For example, the first polymeric layer can comprise a primer-surfacer coating and the second polymeric layer can comprise a color-enhancing base coating to which has been subsequently applied a transparent top coat. Also, the first polymeric coating layer can comprise an electrodepositable primer coating layer and the second polymeric coating layer can comprise a primer-surfacer coating layer to which has been subsequently applied an appearance enhancing monocoat or a color-plus-clear coating system comprising a pigmented basecoat layer and a substantially pigment-free topcoat layer. Additionally, the first polymeric layer can comprise a transparent top coat (as the clear coat in a color-plus-clear coating system) and the second polymeric layer can comprise a repair top coat.

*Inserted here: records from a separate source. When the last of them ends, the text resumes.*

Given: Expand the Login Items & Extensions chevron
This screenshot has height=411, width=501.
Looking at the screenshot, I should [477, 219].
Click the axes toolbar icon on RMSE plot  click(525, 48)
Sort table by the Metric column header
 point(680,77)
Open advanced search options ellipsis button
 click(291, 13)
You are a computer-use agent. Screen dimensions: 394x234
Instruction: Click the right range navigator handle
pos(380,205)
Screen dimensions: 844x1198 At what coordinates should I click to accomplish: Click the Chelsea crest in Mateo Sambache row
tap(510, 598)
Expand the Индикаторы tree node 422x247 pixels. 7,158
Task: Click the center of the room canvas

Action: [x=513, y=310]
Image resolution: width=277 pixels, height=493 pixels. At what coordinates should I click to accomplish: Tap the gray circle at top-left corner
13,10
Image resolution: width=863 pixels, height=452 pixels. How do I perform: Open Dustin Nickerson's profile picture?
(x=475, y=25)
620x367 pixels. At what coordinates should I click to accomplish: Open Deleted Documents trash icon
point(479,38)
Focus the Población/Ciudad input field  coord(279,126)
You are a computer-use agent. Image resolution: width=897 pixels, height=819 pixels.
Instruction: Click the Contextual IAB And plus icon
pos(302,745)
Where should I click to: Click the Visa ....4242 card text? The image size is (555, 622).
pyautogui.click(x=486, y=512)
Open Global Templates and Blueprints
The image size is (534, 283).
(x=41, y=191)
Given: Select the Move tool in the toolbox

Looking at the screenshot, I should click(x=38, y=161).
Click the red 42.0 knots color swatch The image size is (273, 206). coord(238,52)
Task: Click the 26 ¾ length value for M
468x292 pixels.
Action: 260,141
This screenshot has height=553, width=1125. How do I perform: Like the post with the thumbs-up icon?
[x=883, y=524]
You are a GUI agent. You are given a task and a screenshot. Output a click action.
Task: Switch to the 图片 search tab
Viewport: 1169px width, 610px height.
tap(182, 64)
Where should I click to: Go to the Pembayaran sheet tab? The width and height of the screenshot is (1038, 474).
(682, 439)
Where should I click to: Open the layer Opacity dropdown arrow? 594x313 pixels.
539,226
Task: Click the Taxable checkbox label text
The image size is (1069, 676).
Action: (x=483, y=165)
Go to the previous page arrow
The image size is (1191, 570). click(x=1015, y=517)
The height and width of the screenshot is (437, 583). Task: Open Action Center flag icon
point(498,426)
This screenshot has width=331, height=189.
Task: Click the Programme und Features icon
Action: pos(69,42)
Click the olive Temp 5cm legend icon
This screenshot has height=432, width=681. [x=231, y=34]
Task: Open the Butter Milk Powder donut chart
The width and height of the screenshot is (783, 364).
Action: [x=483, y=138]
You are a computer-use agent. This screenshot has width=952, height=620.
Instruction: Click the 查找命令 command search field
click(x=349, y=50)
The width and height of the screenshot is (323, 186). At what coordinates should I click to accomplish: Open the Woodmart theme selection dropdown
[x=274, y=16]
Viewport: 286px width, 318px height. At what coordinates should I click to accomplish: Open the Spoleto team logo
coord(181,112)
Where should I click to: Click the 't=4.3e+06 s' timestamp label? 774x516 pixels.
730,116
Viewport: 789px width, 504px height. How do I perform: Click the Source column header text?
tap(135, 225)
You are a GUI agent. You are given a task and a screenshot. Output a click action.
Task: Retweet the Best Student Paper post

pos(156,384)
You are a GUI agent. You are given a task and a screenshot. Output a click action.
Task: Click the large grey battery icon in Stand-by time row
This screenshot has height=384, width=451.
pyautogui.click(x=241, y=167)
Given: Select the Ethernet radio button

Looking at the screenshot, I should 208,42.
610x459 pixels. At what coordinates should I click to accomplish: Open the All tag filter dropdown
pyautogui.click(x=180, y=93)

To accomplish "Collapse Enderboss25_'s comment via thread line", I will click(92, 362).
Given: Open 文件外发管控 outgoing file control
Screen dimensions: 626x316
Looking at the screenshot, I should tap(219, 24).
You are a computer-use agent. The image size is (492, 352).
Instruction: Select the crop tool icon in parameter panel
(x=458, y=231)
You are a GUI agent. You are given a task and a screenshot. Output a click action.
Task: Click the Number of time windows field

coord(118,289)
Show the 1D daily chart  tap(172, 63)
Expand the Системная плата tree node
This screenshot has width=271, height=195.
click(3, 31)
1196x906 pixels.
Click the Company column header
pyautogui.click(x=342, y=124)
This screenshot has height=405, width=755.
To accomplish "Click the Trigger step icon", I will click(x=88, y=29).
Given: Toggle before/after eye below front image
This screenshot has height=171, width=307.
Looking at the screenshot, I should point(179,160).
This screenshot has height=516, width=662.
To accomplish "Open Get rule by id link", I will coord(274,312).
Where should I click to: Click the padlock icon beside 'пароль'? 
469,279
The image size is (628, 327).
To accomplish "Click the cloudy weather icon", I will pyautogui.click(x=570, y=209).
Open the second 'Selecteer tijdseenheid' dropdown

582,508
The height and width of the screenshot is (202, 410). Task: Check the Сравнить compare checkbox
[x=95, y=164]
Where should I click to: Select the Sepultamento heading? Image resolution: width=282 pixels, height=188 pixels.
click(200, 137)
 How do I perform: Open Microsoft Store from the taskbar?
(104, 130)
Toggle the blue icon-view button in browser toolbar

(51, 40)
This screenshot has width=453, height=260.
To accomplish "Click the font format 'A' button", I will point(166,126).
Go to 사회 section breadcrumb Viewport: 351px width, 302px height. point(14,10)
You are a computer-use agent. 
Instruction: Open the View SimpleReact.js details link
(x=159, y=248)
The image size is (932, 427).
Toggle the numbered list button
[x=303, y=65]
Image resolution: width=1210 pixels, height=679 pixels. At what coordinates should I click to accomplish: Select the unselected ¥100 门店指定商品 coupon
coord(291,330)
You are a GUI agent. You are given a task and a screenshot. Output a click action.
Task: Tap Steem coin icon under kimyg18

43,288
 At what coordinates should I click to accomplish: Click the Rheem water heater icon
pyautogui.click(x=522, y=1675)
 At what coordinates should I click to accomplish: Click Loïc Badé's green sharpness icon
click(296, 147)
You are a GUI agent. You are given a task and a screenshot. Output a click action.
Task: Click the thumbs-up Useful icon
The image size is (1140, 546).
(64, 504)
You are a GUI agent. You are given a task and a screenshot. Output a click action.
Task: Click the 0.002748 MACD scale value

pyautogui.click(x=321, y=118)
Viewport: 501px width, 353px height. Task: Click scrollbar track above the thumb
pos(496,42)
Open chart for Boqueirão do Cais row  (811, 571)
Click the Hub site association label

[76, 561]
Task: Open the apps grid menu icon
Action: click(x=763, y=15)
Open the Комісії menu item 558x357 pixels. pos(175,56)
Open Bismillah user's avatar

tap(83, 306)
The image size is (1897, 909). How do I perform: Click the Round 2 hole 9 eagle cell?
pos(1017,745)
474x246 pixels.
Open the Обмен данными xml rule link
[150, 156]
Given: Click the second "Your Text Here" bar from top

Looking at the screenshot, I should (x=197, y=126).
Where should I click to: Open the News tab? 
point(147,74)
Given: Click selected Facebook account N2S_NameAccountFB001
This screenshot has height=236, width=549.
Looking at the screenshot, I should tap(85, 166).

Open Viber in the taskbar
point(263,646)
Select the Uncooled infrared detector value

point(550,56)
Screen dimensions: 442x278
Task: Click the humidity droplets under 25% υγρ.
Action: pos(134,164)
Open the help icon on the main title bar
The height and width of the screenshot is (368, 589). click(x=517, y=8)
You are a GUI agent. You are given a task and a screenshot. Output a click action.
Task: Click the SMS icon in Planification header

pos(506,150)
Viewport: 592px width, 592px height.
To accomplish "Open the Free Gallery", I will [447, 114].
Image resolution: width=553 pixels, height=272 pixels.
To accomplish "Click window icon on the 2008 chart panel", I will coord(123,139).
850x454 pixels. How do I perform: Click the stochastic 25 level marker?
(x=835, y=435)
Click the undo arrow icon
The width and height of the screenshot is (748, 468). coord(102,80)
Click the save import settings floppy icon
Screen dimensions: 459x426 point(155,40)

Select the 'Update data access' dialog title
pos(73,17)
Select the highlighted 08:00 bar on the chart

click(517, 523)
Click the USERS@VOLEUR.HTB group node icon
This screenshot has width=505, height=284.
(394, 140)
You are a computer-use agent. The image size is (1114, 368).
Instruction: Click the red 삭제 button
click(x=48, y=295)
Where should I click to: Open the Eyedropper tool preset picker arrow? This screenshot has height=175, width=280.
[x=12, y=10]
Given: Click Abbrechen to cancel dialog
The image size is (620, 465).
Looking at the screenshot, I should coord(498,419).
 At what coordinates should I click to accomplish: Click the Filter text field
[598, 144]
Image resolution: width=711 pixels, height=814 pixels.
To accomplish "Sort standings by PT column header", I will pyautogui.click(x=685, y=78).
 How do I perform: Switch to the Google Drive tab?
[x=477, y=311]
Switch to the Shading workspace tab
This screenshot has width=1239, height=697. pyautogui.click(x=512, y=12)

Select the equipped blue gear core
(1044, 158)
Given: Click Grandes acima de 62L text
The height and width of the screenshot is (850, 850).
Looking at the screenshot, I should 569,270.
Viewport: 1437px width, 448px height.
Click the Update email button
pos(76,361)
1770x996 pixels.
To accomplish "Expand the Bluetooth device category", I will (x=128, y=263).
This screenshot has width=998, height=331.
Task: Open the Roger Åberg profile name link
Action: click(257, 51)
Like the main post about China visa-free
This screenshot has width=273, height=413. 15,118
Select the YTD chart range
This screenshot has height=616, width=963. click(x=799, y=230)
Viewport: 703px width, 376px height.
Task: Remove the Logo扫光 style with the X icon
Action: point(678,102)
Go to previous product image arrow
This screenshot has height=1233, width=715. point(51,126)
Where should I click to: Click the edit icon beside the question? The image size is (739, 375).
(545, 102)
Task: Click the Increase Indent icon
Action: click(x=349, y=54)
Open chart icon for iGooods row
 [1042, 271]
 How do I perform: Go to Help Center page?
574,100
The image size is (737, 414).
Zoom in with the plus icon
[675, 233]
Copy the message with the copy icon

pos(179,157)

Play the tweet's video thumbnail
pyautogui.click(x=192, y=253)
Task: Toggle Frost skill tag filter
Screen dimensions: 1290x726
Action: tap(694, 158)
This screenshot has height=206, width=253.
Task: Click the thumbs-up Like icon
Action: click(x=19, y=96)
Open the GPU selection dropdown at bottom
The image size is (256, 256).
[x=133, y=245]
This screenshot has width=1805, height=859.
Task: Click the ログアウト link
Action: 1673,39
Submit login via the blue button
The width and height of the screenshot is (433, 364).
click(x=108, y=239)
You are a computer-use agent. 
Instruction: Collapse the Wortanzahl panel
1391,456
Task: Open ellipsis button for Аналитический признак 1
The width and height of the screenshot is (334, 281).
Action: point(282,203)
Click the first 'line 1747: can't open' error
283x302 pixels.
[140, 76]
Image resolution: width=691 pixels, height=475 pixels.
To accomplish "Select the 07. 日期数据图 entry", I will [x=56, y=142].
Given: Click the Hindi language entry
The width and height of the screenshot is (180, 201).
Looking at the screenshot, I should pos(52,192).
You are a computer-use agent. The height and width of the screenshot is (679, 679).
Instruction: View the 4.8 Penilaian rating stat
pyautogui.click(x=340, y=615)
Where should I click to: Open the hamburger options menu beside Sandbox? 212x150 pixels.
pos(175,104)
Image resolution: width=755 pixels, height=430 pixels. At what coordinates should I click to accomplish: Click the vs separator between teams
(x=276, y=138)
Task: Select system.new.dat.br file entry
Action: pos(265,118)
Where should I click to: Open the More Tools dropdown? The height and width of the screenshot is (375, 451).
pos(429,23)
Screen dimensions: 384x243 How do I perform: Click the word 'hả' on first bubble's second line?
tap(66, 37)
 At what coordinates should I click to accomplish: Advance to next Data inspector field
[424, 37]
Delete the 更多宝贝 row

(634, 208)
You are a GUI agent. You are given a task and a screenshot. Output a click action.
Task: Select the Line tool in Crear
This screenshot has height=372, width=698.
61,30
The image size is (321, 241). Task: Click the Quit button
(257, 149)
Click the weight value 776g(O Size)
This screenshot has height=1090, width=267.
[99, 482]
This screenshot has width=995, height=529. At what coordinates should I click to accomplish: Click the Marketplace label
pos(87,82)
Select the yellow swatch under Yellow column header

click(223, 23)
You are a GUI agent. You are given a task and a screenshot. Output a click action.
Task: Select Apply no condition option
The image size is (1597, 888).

In an embodiment of the present invention, the coated substrate has a three-dimensional topography. When the substrates are used as components to fabricate articles of manufacture, such articles can have any shape and topography, and can be comprised of any of the substrates described above.

In the methods of the present invention, one or more polymeric coating layers are removed from the any of the coated substrates as described above by first generating at least one reactive species in an ionized gas stream (i.e., a plasma) discharged at atmospheric pressure, then placing the coated surface in the ionized gas stream. The reactive species react with the one or more polymeric coating layers to effectuate the at least partial removal of one or more coating layers. The reactive species can include, for example, photons, metastables, atomic species, free radicals, molecular fragments, monomers, electrons, and ions. Any of these species may be present in the ionized gas stream provided the reactive species are sufficiently chemically reactive to remove or ablate the coating layer(s) to be removed. For example an oxygen plasma can comprise O, O2 *, and O3. The method is carried out at atmospheric pressure, thus eliminating the need to evacuate the substrate as is required by many of the conventional plasma techniques which are carried out at reduced pressure conditions.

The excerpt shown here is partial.